Before a computer can do anything, there has to be a reasonably accurate model of the process that is to be computerised. In accounting, for example, that is relatively straightforward. In design, no such model exists, nor is there any universal agreement about what it might look like. All that can be said for certain is that there isn’t a unique rational series of steps that result in a good design. There isn’t an algorithm for creativity.

Although computer technology has transformed many processes, in many cases for the better, it has had little or no impact at all on the quality of design. Poor design is all around us and to appreciate the problem it is necessary to have some understanding of statistics. There is a distribution of design quality, which might be Gaussian or nearly so, ranging from good to down right squalid. The centre of that distribution is located at less than good.

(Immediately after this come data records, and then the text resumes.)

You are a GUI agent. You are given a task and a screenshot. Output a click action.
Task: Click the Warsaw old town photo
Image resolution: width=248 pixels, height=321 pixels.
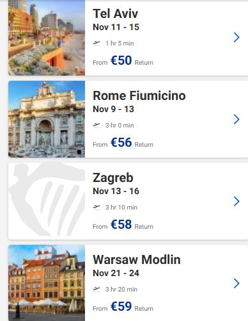click(x=47, y=283)
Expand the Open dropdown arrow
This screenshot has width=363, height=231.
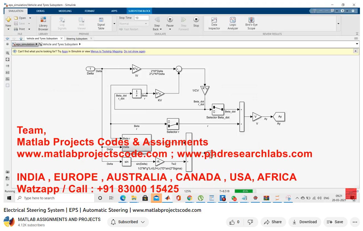pyautogui.click(x=30, y=18)
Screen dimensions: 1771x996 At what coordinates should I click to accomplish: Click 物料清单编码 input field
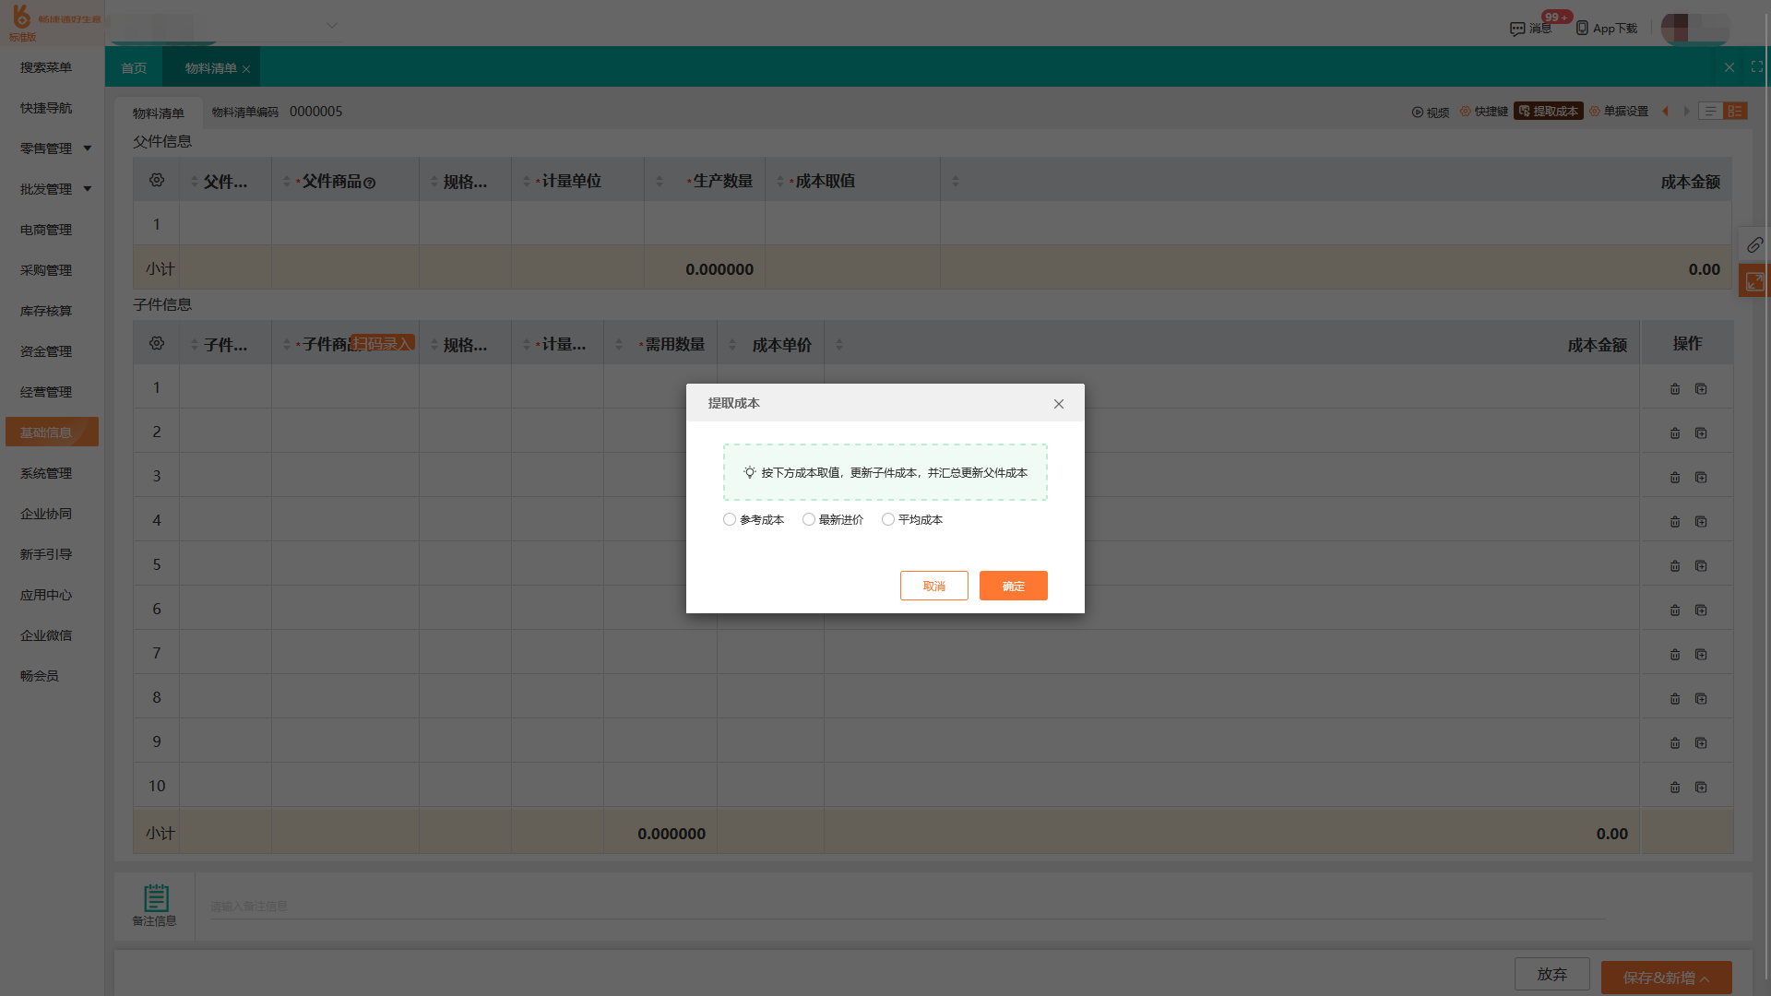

Bad Speaker Design Is Seldom Lethal

Design cannot be measured by a single number; there are many factors to be considered. One of them is suitability for purpose; another is acceptable aesthetics, almost always subject to economic pressures. Suitability for purpose is an interesting topic and invariably the more critical the application the more educated the purchaser will be and the more stringent will be the criteria. Anything to do with life support, like aviation or civil engineering, has to be highly suitable for purpose and rigorously tested. Failure can cost lives. Where such stringency is absent, where the end user has little or no understanding of the technology, mediocrity creeps in unopposed.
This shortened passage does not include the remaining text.